=== INFORMATION PROVIDED ===
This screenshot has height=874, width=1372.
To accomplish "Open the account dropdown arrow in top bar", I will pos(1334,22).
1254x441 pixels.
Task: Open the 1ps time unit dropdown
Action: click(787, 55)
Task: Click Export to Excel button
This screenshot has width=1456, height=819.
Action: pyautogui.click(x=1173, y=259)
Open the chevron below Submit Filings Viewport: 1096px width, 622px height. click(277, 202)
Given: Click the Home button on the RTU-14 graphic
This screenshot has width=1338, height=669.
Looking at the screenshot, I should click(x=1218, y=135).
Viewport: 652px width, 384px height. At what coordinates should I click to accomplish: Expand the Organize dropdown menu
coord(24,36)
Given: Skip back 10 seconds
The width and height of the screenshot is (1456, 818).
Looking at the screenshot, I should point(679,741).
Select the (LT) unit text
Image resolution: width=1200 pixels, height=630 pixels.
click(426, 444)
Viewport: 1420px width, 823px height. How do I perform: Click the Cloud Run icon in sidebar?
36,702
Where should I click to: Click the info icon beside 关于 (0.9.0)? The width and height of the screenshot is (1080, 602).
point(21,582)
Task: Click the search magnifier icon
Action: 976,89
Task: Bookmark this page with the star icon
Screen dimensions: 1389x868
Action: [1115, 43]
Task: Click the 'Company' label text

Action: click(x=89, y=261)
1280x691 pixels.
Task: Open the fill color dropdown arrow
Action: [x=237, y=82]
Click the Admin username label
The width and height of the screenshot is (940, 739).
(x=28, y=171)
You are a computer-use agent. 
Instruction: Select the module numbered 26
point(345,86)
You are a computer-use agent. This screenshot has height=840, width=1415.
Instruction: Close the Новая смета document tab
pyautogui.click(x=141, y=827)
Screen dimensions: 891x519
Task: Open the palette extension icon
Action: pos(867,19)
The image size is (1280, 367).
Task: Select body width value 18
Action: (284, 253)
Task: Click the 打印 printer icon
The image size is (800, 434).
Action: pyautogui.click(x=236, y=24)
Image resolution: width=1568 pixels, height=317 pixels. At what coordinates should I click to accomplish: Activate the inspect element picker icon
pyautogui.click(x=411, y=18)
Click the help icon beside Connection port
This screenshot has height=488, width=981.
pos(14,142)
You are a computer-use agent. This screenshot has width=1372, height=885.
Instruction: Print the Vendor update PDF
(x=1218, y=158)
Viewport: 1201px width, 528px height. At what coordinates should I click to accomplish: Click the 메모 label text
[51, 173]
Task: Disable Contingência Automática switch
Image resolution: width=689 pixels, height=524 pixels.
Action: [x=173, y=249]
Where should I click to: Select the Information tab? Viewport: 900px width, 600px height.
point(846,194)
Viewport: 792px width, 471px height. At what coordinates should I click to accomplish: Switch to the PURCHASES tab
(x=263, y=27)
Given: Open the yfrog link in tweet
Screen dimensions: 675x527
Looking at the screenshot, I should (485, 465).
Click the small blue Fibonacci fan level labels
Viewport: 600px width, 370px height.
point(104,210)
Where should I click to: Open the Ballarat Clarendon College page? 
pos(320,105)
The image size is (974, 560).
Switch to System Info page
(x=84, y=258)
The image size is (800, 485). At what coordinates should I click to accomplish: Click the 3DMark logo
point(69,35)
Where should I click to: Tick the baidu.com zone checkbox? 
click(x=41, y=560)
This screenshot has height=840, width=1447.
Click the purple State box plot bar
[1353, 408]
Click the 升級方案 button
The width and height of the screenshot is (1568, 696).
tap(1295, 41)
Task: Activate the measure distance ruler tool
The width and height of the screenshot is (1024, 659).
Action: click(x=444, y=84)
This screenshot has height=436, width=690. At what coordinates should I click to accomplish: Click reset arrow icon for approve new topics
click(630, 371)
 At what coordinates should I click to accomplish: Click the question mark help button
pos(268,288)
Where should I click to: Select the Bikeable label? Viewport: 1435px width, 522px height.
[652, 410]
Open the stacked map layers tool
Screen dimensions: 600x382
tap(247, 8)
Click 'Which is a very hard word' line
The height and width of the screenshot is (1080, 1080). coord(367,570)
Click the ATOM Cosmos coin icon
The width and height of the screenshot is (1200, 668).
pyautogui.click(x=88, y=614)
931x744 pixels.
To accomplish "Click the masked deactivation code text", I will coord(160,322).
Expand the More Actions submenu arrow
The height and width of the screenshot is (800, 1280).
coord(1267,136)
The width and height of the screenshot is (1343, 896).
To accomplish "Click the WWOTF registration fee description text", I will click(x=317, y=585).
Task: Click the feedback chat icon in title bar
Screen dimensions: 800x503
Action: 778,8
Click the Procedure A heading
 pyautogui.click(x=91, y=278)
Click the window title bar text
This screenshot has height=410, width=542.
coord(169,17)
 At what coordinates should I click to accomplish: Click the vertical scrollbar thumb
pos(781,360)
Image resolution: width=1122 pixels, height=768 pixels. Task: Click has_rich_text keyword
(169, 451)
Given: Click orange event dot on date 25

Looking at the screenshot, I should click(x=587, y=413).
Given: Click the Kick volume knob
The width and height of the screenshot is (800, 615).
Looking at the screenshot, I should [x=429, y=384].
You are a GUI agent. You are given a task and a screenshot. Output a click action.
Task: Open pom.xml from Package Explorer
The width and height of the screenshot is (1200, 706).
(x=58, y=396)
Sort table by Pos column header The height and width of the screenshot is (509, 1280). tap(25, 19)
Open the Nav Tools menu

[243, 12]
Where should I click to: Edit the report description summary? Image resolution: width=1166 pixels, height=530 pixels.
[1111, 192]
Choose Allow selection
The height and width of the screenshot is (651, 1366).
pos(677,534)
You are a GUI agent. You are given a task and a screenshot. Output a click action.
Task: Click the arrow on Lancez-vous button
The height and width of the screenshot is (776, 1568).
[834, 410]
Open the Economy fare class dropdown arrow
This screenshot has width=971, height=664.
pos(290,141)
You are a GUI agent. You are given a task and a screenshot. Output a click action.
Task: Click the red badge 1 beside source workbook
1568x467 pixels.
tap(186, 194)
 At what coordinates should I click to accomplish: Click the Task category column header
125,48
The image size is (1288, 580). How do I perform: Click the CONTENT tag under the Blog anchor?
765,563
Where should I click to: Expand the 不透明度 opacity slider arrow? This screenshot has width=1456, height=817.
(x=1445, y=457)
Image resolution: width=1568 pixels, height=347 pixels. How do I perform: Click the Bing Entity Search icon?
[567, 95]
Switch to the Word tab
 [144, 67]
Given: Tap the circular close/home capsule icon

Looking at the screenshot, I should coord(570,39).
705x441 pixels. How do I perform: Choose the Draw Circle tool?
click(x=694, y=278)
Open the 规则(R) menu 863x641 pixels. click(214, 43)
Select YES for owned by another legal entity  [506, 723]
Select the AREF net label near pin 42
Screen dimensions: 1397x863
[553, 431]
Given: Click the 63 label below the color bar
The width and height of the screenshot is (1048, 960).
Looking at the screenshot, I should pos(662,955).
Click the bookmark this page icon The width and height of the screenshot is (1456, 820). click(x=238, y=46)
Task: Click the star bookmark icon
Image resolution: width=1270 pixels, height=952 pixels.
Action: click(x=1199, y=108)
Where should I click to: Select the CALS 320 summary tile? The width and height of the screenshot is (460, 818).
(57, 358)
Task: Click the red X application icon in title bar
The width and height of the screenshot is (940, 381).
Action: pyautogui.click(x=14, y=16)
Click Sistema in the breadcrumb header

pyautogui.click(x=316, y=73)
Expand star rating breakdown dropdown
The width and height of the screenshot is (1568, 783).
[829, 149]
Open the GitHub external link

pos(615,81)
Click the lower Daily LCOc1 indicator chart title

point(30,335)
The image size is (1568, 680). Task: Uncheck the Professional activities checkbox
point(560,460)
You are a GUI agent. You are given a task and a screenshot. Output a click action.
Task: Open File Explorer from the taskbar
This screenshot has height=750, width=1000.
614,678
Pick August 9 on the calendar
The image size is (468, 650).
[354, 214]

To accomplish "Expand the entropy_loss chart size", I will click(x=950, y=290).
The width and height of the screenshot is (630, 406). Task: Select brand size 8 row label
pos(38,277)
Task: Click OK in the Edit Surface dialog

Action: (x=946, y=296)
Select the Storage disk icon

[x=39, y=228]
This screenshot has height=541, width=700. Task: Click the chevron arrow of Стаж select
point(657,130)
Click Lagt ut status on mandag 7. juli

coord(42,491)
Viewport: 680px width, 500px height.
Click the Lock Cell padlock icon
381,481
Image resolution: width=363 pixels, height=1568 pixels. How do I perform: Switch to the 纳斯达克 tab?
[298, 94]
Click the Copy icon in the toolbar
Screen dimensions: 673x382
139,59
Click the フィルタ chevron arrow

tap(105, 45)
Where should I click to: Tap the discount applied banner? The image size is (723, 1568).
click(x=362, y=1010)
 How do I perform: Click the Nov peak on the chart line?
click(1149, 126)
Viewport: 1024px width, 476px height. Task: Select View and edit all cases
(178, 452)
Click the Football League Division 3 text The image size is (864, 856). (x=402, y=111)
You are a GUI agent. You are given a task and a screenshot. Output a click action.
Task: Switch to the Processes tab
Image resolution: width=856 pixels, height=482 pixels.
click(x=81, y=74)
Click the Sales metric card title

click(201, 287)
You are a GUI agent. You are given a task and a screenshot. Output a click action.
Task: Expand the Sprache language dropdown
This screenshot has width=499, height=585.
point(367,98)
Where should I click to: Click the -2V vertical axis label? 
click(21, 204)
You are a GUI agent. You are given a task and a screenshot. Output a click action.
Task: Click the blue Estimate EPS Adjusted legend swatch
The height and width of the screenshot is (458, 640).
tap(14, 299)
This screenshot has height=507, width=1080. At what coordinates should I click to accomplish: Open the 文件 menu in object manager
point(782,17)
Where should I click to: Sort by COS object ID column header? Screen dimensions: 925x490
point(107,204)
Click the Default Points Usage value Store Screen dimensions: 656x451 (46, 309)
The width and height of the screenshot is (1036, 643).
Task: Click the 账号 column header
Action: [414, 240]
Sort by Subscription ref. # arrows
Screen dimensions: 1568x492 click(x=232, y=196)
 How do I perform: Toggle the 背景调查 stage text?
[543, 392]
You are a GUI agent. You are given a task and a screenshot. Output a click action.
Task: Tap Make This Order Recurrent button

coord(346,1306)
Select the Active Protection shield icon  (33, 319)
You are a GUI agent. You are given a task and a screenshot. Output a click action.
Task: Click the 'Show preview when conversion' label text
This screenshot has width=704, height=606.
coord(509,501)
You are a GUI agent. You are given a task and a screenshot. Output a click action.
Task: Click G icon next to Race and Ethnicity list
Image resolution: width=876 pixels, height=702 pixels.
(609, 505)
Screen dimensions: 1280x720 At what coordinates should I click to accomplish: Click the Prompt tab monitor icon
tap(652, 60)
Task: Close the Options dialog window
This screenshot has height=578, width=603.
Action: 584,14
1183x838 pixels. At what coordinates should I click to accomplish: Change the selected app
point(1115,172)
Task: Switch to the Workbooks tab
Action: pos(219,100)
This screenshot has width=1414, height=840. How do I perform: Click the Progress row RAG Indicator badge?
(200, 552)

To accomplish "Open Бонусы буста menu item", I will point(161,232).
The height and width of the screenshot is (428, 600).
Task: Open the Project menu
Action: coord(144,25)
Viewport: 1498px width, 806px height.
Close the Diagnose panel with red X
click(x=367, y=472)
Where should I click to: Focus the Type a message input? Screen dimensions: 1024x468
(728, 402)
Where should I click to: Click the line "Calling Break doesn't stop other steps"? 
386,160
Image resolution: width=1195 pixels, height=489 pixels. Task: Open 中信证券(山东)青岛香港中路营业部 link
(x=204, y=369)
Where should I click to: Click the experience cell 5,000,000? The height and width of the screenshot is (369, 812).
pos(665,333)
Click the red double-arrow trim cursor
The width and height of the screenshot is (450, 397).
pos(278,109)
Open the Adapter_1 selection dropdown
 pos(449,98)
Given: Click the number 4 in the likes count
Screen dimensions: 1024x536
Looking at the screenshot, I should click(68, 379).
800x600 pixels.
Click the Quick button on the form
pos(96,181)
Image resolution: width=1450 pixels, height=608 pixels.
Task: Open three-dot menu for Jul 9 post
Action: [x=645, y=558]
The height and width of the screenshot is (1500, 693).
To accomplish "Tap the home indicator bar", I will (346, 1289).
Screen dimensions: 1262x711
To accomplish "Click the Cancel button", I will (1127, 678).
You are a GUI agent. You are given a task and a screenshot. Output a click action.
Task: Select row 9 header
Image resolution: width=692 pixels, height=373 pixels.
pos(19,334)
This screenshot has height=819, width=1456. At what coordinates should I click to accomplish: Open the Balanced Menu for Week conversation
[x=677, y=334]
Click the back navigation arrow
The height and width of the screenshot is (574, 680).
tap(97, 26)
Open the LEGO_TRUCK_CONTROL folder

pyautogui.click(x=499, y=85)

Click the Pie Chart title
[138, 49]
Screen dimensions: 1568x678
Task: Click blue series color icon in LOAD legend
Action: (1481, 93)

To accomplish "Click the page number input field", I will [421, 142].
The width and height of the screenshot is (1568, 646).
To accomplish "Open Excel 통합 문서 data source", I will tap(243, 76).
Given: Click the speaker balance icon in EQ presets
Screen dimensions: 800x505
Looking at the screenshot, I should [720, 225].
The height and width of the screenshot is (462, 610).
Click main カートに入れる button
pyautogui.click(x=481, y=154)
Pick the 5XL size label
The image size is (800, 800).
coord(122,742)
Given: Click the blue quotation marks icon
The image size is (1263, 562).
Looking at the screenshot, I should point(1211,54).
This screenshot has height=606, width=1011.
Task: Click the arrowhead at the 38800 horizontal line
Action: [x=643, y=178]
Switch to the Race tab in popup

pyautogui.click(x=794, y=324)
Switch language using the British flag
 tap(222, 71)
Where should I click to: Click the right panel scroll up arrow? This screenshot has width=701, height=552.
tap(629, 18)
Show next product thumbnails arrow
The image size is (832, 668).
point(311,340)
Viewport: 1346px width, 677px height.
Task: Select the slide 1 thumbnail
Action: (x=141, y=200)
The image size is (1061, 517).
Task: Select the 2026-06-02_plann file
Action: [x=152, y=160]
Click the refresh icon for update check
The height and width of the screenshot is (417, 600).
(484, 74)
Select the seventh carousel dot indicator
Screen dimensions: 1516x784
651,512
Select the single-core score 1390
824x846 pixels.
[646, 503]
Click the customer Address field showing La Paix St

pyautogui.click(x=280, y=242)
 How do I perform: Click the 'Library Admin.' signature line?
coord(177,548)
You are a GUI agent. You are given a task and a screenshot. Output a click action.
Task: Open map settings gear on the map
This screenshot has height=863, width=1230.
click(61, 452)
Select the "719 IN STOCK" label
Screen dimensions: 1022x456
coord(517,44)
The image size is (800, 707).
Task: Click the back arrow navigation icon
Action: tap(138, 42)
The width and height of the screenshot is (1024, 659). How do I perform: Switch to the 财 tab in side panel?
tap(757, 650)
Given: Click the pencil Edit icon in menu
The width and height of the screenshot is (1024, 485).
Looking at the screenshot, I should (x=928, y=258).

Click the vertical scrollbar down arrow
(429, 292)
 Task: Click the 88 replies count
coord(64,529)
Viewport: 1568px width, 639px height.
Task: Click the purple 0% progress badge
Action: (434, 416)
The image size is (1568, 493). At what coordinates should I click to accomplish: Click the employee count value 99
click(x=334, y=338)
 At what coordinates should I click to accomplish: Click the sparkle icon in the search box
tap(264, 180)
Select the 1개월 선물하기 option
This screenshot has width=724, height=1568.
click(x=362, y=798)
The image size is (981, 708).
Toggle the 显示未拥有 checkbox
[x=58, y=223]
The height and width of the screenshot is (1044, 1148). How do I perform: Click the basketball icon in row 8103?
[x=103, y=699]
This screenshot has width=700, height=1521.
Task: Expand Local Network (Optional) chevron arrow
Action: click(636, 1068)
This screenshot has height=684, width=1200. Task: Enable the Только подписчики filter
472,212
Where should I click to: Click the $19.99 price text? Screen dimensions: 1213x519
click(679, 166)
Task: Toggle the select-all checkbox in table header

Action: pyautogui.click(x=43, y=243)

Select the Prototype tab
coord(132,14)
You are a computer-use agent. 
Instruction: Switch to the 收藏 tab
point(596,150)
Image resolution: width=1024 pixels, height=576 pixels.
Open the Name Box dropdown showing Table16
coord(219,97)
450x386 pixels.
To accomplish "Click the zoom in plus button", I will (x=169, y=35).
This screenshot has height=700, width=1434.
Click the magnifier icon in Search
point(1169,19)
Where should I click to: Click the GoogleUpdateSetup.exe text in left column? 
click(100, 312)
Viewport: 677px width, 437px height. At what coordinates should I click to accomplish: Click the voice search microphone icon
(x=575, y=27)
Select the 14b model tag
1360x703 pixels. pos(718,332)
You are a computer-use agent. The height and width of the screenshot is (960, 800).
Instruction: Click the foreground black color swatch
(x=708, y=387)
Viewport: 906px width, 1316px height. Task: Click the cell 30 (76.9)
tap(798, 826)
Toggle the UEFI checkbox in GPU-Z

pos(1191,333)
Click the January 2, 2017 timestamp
===
» **ASSIGNED TASK**:
Nothing but a number should be given: the number of lines in the records that contain the word "next".

» **ANSWER SPACE**:
2